IBD VA Disability Rating: Criteria, Rates, and Appeals
Learn how the VA rates IBD from 10% to 100%, how to establish service connection, what to expect at your C&P exam, and how to appeal if your rating is too low.
Learn how the VA rates IBD from 10% to 100%, how to establish service connection, what to expect at your C&P exam, and how to appeal if your rating is too low.
Inflammatory bowel disease — primarily ulcerative colitis and Crohn’s disease — is a recognized condition for VA disability compensation. Veterans who can link their IBD to military service may receive monthly tax-free payments ranging from $180.42 to $3,938.58, depending on the severity of their symptoms and how their condition is rated under the VA’s schedule. Since May 2024, the VA has used updated diagnostic criteria specifically designed for IBD, replacing an older system that lacked a dedicated code for Crohn’s disease.
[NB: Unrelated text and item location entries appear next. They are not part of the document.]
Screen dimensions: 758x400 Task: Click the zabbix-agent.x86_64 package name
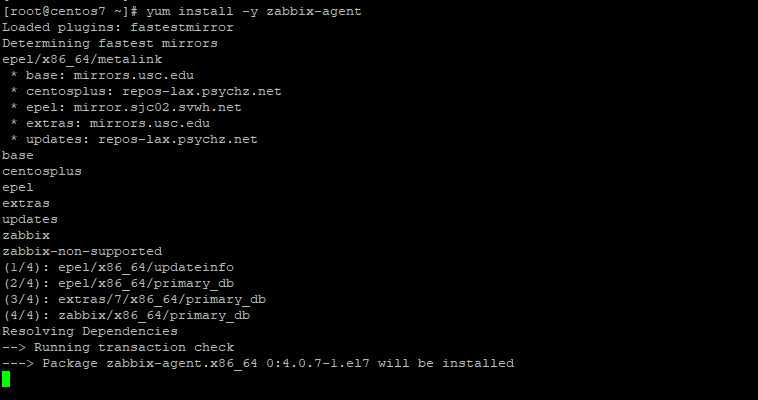182,363
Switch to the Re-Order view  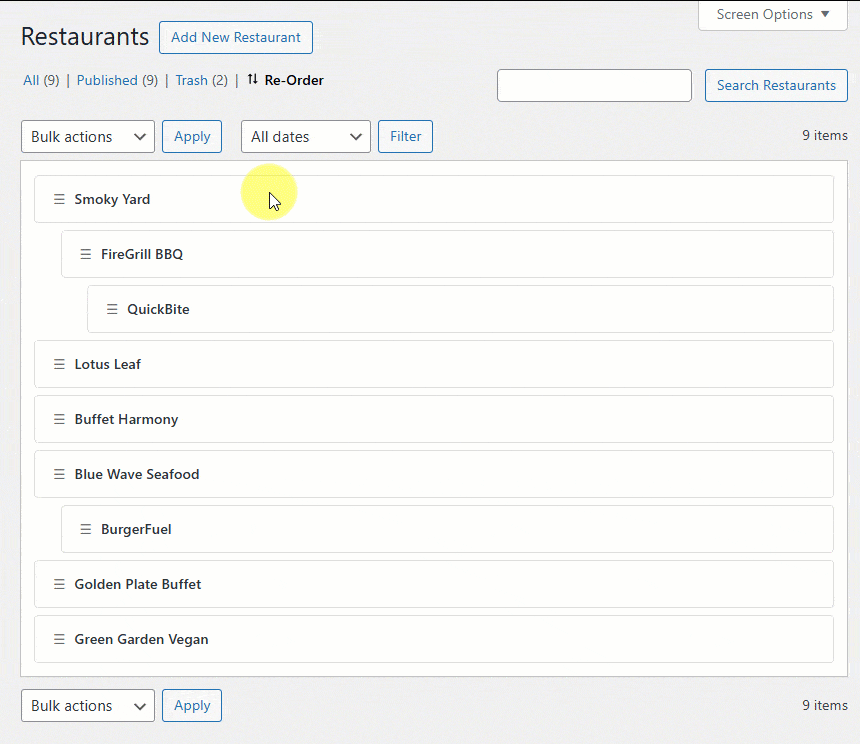(x=286, y=80)
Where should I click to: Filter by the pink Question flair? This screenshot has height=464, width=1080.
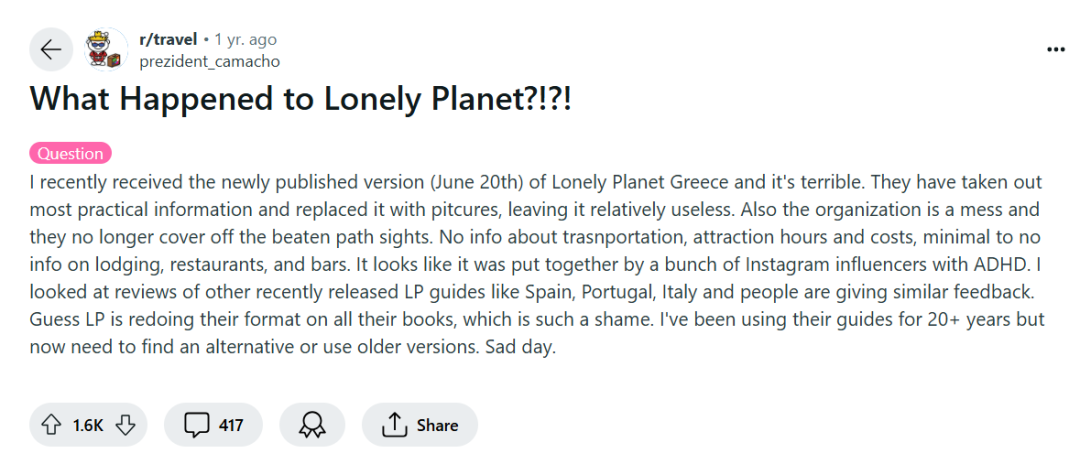pos(70,154)
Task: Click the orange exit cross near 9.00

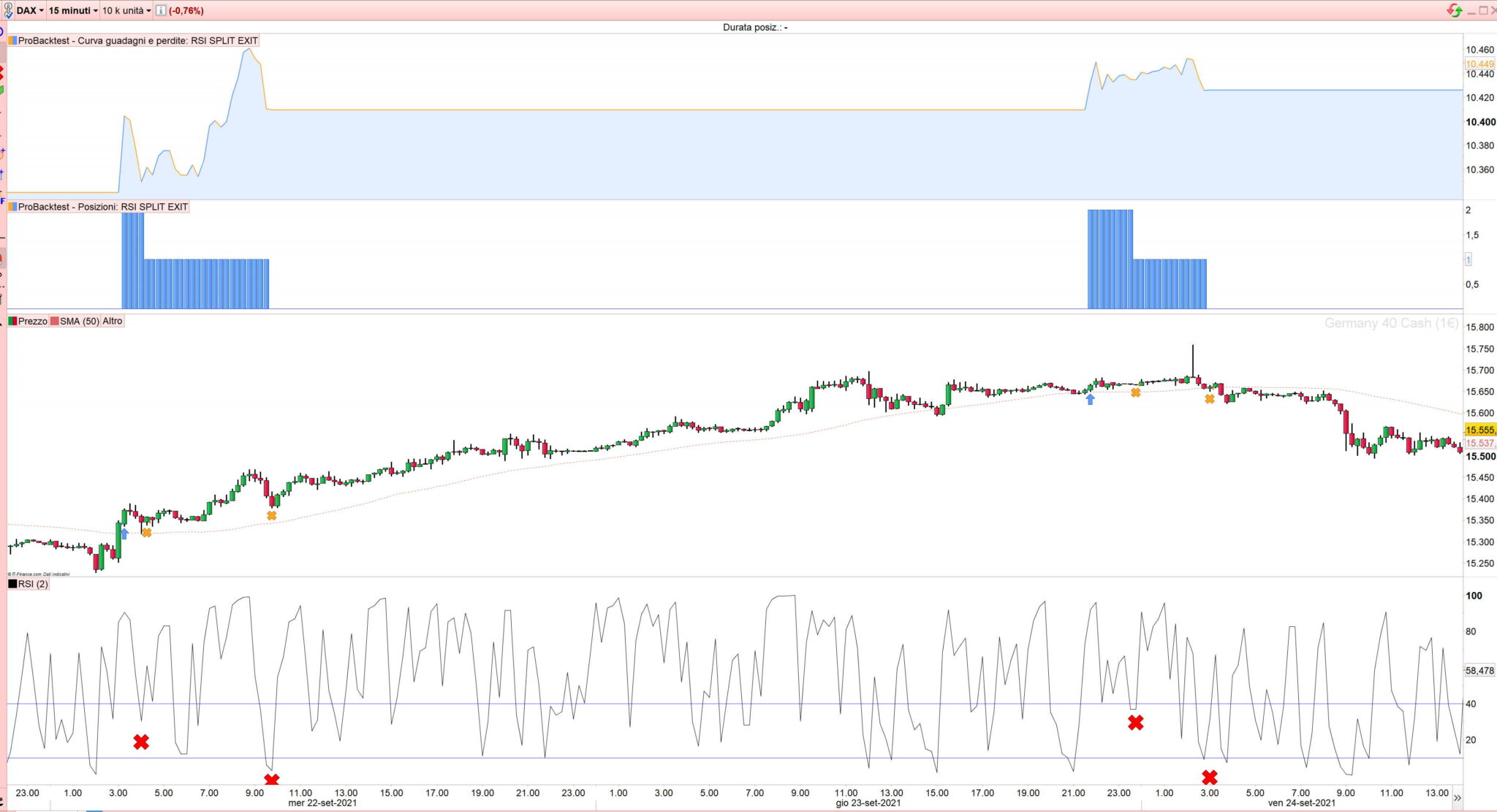Action: [x=272, y=516]
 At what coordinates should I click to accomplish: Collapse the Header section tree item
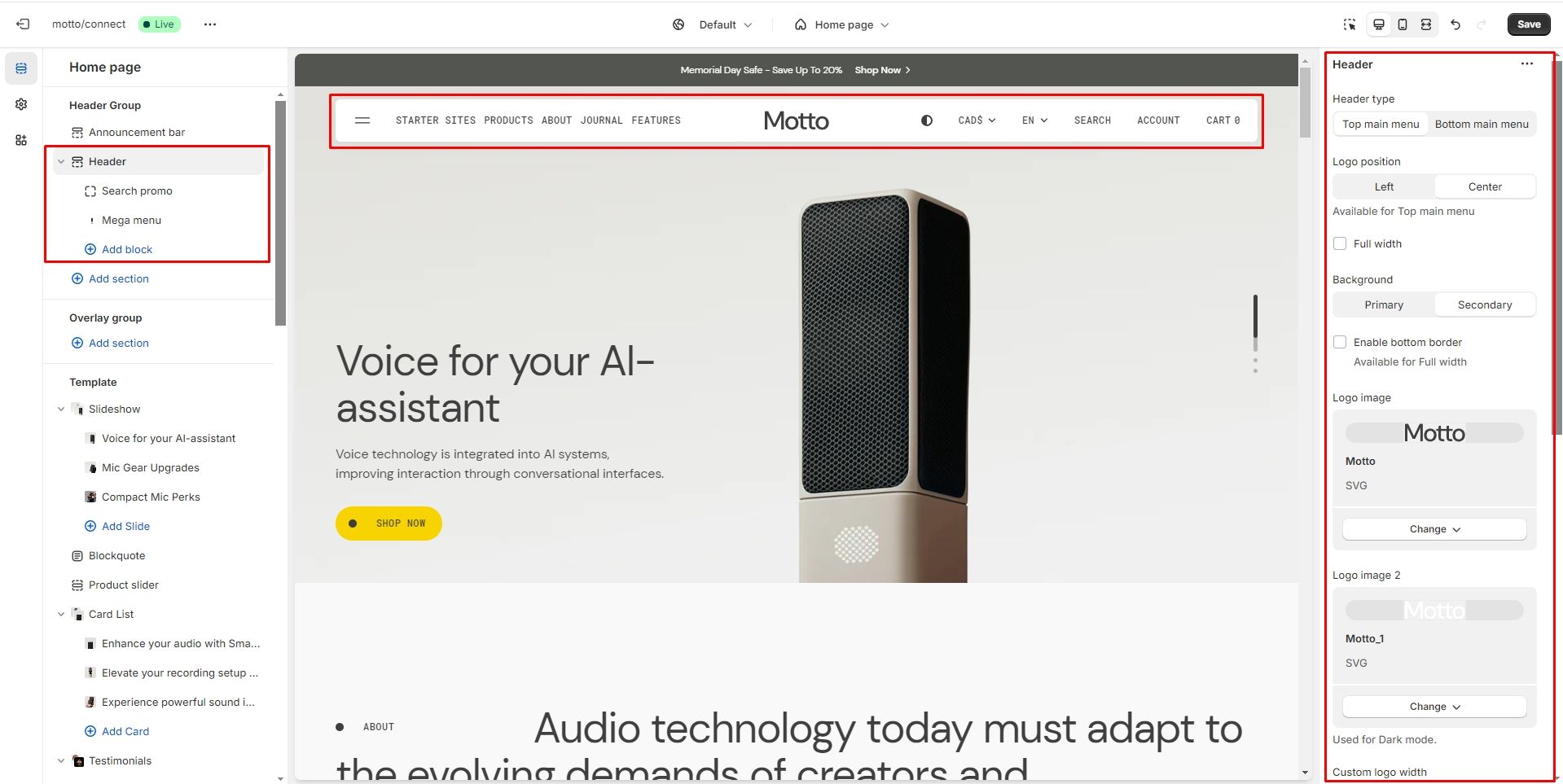[61, 161]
As of May 19, 2024, the VA rates both Crohn’s disease and ulcerative colitis under Diagnostic Code (DC) 7326, titled “Crohn’s disease or undifferentiated form of inflammatory bowel disease.” 1eCFR. 38 CFR § 4.114 – Schedule of Ratings, Digestive System The older code for ulcerative colitis, DC 7323, now directs raters to use the DC 7326 criteria. This change came through a final rule published in the Federal Register on March 20, 2024 (89 FR 19735), which updated the VA Schedule for Rating Disabilities to incorporate modern medical terminology and more detailed, objective evaluation criteria for digestive conditions. 2Federal Register. Schedule for Rating Disabilities: The Digestive System
Before May 2024, there was no specific diagnostic code for Crohn’s disease. The VA typically rated it by analogy under the old ulcerative colitis code (DC 7323), which used vaguer descriptors like “moderately severe” and “pronounced” rather than measurable clinical benchmarks. For claims that were pending as of May 19, 2024, the VA evaluates under both old and new criteria and applies whichever version is more favorable to the veteran. Veterans who already hold an older rating will not be automatically reassessed; they must file a claim for an increased rating to be evaluated under the new system.
The VA requires that any IBD diagnosis be confirmed by endoscopy or radiologic studies before a rating can be assigned. 1eCFR. 38 CFR § 4.114 – Schedule of Ratings, Digestive System
Under DC 7326, IBD is rated at four levels: 10%, 30%, 60%, and 100%. The distinctions hinge on three factors: the type of medication required, the frequency and severity of symptoms, and whether the veteran shows signs of systemic toxicity like fever, rapid heart rate, or anemia. 1eCFR. 38 CFR § 4.114 – Schedule of Ratings, Digestive System
A 10% rating covers minimal to mild IBD managed with oral or topical agents (not immunosuppressants or biologics). The veteran experiences recurrent abdominal pain and three or fewer episodes of diarrhea per day, with no signs of systemic toxicity.
A 30% rating applies to mild-to-moderate IBD, also managed with oral and topical agents rather than immunosuppressants or biologics. Symptoms include recurrent abdominal pain, three or fewer daily diarrhea episodes, and minimal signs of toxicity such as occasional fever, elevated heart rate, or anemia. The key difference from the 10% level is that some toxicity markers are present, even if mild.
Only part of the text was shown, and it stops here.